Shawn Fanning ganhou a admiração de milhões de pessoas insatisfeitas com as práticas abusivas das gravadoras, tornando-se rapidamente um ícone desse movimento. Para muitos jovens, o conflito entre o Napster e a indústria fonográfica era comparável àquele entre Davi e Golias. As gravadores se esforçavam para mudar o foco da estória, enfatizando os aspectos morais das práticas de compartilhamento não autorizado de músicas, equiparando-as ao roubo de bens materiais. No fim das contas, diziam os representantes da indústria, todos os envolvidos na cadeia musical eram prejudicados, já que os músicos não tinham quaisquer incentivos para criar os seus trabalhos se não fossem remunerados.

Em 26 de maio de 2000, a juíza americana Marilyn Patel concedeu uma liminar que obrigava o Napster a suspender o seu funcionamento até que o caso fosse julgado. Segundo a juíza, o Napster contribuía com a cópia e distribuição não autorizada de canções protegidas por direitos autorais que pertenciam às gravadoras (BARNES & BORLAND, 2000). Os advogados do Napster apelaram e, apenas dois dias depois da decisão, a liminar foi derrubada. Em julho de 2000, quase 20 milhões de pessoas já haviam baixado o programa (KNOPPER, 2010, p. 135). Em outubro, mês em que Shawn Fanning saiu na capa da Revista Time, o tribunal de apelações começou a ouvir os argumentos de ambas as partes sobre o caso.

Os advogados da RIAA foram interrogados sobre o seu argumento de que o Napster deveria ser responsabilizado pelas infrações de direitos autorais levadas a cabo por seus usuários. Harry Bank, que havia recém-substituído Eileen Richardson no posto de executivo chefe do Napster, tinha alguns motivos para estar otimista. Em 1984, a Sony havia sido inocentada no famoso caso Sony “Betamax” da acusação feita pela Universal Studios de que o aparelho gravador de videocassete

(VCR) produzido pela empresa poderia ser utilizado com fins ilícitos. O caso foi decidido na Suprema Corte americana, que considerou o aparelho passível de usos legais e que a Sony não poderia ser responsabilizada por usos que não estivessem de acordo com a lei.
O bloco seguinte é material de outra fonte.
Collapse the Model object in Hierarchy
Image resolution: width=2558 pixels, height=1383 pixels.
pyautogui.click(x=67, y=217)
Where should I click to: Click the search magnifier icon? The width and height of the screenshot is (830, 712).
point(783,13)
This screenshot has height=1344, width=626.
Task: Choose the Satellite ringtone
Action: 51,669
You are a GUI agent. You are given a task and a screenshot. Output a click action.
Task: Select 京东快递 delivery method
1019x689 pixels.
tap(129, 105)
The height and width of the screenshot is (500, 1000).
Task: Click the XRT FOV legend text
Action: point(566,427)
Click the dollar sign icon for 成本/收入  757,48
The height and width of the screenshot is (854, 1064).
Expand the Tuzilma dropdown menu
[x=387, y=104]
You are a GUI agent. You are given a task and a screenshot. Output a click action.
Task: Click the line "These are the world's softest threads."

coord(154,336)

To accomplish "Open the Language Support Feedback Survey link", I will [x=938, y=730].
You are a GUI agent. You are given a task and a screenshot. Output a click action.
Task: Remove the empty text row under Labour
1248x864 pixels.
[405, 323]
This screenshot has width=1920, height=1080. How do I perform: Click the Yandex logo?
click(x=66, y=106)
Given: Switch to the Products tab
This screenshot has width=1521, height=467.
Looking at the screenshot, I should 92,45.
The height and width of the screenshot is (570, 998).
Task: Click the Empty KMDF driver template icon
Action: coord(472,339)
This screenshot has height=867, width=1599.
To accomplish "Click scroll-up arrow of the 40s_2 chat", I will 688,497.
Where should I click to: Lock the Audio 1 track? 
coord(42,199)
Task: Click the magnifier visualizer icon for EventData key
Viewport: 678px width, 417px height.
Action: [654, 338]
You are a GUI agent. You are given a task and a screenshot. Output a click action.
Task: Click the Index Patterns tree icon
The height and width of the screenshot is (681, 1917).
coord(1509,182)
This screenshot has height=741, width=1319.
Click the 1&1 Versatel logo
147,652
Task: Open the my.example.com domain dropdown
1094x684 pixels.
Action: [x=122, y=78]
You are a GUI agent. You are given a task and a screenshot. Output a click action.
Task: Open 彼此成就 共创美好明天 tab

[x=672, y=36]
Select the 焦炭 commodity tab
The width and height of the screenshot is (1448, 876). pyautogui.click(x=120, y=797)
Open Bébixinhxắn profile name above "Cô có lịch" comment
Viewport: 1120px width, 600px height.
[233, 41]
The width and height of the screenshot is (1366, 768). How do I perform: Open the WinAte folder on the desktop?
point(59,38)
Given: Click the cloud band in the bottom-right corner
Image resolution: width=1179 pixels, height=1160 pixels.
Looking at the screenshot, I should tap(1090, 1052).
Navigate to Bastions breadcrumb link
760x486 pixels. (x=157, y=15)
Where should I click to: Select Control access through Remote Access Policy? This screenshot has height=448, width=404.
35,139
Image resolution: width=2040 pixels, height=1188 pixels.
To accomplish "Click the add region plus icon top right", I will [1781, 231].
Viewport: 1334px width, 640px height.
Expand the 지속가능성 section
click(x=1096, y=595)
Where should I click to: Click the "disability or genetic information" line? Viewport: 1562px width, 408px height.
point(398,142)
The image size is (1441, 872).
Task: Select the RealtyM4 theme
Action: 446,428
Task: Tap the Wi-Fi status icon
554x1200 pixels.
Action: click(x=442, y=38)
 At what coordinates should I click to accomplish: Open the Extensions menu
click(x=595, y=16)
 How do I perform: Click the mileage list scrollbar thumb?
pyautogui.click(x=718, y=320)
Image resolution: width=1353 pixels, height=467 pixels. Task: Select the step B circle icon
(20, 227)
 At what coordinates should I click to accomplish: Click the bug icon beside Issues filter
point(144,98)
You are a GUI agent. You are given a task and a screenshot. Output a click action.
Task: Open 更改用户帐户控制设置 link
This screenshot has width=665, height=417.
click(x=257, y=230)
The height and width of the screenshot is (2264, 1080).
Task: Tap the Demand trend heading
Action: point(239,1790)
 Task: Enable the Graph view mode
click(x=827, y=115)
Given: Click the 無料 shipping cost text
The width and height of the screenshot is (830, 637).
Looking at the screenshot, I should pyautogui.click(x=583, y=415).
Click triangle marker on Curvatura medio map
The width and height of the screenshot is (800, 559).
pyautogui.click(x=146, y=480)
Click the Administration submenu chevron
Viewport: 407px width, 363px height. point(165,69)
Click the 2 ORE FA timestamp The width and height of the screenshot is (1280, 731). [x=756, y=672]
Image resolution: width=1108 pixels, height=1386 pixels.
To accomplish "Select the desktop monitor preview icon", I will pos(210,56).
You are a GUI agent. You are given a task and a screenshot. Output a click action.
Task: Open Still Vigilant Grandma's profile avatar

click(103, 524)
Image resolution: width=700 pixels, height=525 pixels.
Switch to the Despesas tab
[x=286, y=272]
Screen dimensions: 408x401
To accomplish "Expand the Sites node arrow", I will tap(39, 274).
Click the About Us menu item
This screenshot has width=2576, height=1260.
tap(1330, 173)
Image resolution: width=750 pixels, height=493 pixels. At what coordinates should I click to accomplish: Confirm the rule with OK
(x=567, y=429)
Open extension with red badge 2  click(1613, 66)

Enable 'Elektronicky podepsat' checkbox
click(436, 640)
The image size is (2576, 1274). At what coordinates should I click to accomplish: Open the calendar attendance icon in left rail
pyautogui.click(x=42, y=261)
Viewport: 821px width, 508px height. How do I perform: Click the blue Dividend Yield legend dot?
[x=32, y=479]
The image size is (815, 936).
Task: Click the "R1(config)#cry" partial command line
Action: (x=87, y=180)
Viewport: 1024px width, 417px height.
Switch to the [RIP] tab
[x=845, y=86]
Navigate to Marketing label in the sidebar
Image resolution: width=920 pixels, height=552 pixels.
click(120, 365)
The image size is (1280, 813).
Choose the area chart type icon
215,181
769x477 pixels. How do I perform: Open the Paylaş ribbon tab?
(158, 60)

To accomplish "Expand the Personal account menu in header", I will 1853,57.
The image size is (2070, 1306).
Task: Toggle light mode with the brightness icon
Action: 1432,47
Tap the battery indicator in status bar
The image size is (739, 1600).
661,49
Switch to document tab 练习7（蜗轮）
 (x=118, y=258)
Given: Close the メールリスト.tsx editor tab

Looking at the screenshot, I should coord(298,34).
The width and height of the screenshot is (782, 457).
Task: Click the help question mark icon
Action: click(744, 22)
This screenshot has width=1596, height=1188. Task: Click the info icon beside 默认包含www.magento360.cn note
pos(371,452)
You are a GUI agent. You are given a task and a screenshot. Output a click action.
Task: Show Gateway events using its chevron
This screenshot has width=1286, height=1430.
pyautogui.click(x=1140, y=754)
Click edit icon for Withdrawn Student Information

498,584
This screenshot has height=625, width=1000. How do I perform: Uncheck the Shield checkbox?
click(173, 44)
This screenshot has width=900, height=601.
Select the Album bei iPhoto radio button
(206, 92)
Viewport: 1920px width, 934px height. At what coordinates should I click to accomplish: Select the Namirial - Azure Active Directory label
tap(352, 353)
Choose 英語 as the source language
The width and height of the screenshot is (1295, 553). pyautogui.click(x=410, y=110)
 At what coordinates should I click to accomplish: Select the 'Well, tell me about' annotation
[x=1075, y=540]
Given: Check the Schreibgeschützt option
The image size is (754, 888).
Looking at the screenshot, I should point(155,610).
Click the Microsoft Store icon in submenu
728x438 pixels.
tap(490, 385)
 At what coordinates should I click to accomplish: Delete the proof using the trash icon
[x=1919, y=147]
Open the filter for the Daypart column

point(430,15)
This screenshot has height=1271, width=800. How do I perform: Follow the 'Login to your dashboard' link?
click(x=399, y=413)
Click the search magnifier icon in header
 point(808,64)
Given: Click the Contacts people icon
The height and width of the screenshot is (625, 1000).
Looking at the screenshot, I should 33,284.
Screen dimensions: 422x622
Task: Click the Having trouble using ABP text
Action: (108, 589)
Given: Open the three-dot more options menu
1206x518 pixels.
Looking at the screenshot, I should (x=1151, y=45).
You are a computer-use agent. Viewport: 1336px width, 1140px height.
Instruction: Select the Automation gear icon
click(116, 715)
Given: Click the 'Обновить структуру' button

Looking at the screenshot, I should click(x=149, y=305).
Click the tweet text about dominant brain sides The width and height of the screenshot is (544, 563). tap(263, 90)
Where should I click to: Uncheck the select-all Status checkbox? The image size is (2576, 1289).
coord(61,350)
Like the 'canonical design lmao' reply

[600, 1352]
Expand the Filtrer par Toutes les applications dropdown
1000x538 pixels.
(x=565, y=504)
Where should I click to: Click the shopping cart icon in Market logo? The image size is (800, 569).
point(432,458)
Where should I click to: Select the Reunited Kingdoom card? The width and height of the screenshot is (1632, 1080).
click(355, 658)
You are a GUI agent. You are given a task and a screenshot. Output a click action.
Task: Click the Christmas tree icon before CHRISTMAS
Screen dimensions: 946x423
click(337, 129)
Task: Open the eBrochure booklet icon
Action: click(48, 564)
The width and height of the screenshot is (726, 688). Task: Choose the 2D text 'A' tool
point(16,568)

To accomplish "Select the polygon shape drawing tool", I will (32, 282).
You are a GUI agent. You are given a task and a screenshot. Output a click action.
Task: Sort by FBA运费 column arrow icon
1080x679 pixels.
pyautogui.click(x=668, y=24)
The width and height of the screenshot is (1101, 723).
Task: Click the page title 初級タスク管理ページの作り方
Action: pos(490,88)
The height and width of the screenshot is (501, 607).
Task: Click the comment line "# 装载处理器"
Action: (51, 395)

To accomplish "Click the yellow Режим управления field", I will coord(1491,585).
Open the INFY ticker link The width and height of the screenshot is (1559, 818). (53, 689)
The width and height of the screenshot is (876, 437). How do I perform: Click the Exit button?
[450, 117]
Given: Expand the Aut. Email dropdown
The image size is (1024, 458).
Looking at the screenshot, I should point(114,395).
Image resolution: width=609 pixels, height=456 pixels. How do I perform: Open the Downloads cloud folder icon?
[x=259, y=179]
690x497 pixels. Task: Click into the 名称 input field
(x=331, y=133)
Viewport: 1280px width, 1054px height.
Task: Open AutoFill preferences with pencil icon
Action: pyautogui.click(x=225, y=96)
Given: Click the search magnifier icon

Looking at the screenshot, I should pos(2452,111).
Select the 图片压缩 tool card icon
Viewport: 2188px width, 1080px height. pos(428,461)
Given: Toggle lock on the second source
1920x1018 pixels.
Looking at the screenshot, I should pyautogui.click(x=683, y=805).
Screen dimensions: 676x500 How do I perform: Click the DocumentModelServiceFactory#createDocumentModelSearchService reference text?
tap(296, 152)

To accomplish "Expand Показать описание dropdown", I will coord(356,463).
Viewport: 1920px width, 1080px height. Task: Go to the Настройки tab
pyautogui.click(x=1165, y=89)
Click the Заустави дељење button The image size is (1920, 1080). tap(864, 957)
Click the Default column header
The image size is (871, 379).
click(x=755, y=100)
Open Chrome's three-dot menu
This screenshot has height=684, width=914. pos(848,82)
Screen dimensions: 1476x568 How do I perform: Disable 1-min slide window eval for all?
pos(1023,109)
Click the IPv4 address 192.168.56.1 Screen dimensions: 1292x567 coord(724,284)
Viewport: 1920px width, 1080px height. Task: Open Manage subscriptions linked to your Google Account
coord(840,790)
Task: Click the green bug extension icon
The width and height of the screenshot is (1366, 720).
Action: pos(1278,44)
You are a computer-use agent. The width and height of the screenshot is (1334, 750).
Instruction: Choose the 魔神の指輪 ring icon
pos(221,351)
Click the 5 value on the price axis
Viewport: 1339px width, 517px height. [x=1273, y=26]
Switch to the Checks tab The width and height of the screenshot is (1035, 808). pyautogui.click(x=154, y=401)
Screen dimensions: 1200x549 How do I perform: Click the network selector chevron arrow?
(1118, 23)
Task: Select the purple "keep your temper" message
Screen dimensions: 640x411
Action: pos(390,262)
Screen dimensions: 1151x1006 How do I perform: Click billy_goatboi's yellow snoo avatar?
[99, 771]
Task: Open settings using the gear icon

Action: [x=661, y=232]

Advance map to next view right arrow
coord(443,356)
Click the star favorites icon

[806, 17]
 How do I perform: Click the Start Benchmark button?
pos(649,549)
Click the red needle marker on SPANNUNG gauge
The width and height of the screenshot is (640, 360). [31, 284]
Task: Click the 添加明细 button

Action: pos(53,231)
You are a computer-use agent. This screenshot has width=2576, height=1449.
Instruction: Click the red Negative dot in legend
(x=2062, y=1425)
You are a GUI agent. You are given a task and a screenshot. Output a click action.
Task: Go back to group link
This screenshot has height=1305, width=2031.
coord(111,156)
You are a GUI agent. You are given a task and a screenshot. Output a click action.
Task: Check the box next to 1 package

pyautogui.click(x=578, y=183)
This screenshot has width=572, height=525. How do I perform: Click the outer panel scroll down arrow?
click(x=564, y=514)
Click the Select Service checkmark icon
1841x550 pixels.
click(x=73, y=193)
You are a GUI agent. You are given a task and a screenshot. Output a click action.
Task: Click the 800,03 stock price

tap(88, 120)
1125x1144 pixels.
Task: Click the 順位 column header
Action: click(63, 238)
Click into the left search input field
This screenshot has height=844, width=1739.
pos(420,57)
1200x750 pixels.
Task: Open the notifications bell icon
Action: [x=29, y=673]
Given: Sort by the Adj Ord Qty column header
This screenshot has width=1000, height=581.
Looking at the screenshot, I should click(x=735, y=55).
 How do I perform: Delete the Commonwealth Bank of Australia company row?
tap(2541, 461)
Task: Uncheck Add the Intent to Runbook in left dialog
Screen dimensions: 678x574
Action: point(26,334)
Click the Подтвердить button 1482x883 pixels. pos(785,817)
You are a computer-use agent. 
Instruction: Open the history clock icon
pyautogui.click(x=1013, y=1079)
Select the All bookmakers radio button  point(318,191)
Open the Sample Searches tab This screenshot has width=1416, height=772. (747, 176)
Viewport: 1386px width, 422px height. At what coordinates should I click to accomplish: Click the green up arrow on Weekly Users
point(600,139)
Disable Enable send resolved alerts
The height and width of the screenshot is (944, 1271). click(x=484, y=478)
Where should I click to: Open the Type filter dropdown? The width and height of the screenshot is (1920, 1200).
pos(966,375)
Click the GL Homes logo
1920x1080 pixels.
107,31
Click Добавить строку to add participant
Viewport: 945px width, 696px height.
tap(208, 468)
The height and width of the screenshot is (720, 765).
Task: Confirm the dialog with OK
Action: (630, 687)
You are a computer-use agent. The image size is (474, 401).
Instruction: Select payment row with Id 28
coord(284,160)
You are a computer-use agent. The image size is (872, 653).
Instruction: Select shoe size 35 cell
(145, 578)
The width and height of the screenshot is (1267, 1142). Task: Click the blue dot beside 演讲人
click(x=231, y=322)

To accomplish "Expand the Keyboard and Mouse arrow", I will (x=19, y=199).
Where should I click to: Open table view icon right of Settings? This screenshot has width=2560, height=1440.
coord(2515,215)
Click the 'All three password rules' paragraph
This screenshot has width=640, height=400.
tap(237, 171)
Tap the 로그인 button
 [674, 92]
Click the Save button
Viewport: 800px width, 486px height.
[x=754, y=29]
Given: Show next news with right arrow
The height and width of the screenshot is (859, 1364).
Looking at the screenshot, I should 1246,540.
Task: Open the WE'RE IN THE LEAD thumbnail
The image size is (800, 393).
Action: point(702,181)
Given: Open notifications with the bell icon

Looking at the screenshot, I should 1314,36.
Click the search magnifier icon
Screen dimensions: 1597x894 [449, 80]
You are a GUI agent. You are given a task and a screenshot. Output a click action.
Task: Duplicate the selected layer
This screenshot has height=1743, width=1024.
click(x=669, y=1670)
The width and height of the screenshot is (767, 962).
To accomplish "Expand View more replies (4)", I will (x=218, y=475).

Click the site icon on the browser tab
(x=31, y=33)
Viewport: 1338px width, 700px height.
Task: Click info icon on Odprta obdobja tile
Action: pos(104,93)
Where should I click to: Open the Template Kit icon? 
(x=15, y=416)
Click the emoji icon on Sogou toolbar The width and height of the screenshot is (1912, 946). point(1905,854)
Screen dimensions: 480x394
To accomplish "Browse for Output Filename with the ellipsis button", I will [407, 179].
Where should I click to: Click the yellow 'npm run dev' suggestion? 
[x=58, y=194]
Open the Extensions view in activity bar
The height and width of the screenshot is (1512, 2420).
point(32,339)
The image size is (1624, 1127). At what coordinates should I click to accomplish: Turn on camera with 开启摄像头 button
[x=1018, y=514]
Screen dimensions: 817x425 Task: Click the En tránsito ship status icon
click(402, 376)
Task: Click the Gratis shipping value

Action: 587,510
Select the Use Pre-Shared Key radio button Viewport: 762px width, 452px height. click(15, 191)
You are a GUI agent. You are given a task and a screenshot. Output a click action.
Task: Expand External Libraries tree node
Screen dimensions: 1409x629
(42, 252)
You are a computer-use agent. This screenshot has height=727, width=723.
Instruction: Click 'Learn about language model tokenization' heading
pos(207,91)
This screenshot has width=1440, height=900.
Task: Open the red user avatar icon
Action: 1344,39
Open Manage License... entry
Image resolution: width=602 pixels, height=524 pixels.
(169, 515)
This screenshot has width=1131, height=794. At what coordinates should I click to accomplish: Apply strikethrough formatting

Hank Barry acreditava que a situação do Napster era semelhante a da Sony no caso “Betamax”, já que também era possível compartilhar conteúdos lícitos através do sistema. Para Barry, o Napster não poderia ser responsabilizado pela infração de direitos autorais, já que apenas facilitava o compartilhamento de músicas entre usuários. Contudo, a corte considerou que o precedente da Sony não se aplicava ao caso. Diferentemente da Sony, o Napster era capaz de evitar as infrações, posto que a empresa possuía conhecimento dos conteúdos que circulavam através do serviço. Diferentemente do caso da Sony, era possível monitorar e bloquear o uso do serviço com fins ilícitos (KAPLAN, 2001).

Dias depois da audiência, o Napster surpreendou a todos os seus fãs quando anunciou uma parceria com a gigante alemã Bertlesmann AG. A parceria viria enfrentar muitos problemas jurídicos, principalmente depois do julgamento final da Corte de apelação americana que declarou o serviço ilícito. Em fevereiro de 2001, a Corte de apelações concordou com a decisão da juíza Patel. A Bertelsmen AG ainda investiu mais de 100 milhões de dólares para tentar resolver os problemas judiciais do Napster, sem muito sucesso (KNOPPER, 2010, p.124). O Napster se viu forçado a declarar falência em maio 2002, demitindo todos os seus 70 funcionários.